International Journal of Innovative Horticulture

Potato viruses including Potato virus S (PVS), Potato virus M (PVM), Potato leafroll virus (PLRV) and Potato virus X (PVX) are major viruses infecting potato and can cause serious crop losses. In this study, a multiplex reverse transcription polymerase chain reaction (RT-PCR) protocol was developed for simultaneous detection of PVS, PVM, PLRV and PVX. At least three specific primers pairs were designed for each virus within the conserved regions of coat protein gene for single and/or multiplex RT-PCR. Finally, one pair of primer for each virus was selected for multiplex RT-PCR producing distinct fragments 263, 408, 452 and 565 bp, representing PVS, PVM, PLRV and PVX, respectively.

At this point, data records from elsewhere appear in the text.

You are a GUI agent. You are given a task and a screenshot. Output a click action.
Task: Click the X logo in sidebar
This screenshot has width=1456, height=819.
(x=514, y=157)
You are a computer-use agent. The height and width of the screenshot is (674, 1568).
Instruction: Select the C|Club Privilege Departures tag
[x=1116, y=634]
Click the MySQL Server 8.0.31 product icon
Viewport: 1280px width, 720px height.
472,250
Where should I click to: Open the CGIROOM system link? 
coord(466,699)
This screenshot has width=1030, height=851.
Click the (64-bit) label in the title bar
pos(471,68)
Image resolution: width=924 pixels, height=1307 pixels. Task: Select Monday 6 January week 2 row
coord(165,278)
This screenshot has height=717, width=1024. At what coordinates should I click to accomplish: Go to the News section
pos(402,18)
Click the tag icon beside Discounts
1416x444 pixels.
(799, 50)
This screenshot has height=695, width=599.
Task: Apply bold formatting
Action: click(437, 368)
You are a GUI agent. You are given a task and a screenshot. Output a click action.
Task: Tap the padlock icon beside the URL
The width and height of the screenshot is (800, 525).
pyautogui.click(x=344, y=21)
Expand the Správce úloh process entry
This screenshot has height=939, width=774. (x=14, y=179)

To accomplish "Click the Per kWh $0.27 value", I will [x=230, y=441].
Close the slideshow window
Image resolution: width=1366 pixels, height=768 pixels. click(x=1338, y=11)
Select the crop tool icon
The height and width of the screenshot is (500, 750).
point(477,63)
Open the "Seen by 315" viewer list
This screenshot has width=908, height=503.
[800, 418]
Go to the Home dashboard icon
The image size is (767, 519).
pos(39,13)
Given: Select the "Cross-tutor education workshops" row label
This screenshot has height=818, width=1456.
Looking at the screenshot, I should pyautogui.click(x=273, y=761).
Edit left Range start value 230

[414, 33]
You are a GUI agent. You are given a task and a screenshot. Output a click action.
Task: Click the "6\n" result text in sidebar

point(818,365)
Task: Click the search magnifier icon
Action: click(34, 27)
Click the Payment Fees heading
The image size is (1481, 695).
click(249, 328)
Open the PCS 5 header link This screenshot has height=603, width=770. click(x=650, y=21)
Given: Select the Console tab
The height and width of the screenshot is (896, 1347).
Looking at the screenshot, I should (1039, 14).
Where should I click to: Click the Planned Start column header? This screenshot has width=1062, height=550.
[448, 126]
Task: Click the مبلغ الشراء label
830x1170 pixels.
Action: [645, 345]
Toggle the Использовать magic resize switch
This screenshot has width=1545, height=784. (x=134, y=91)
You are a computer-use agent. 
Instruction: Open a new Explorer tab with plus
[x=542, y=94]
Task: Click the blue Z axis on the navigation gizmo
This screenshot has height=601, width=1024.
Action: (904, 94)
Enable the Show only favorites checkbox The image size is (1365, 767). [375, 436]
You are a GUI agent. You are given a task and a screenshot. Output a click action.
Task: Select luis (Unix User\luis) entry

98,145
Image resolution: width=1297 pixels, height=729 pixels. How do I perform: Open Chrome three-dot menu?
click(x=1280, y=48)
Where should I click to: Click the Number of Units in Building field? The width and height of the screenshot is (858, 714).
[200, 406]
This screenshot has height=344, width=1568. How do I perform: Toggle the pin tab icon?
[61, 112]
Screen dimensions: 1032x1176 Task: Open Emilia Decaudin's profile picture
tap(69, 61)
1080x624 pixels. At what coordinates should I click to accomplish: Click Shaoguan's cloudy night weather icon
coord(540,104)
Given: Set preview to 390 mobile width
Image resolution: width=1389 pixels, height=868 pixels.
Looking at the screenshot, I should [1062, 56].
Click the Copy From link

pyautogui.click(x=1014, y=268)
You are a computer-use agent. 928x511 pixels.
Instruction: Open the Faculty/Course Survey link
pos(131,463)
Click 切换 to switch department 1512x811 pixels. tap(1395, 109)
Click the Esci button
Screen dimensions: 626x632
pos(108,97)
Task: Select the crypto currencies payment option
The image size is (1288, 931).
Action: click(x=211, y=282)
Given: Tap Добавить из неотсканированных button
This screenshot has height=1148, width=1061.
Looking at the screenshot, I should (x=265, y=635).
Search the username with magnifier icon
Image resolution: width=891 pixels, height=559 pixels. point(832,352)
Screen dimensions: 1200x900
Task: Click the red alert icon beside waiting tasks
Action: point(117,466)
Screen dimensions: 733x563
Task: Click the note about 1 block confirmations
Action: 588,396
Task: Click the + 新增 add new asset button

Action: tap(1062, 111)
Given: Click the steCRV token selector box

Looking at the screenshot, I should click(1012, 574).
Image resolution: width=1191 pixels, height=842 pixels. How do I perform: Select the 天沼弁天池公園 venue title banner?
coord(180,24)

All the primers were designed based on specificity and compatibility and the amplicons were confirmed by sequencing and BLAST analysis. The sensitivity analysis of the multiplex RT-PCR was done using a 10-fold serial dilution of total RNA and protocol was sensitive enough to detect up to 10^"4 for PVM, PLRV and PVX and 10^"3 for PVS. The protocol was validated using field samples (leaves and tubers) collected from different parts of India. The simultaneous and sensitive detection of different viruses using the multiplex RT-PCR is more efficient and economical than other conventional methods for potato virus detection. The result indicates the robustness of the protocol will be useful for virus indexing of mother stocks in the seed production system and for epidemiological studies.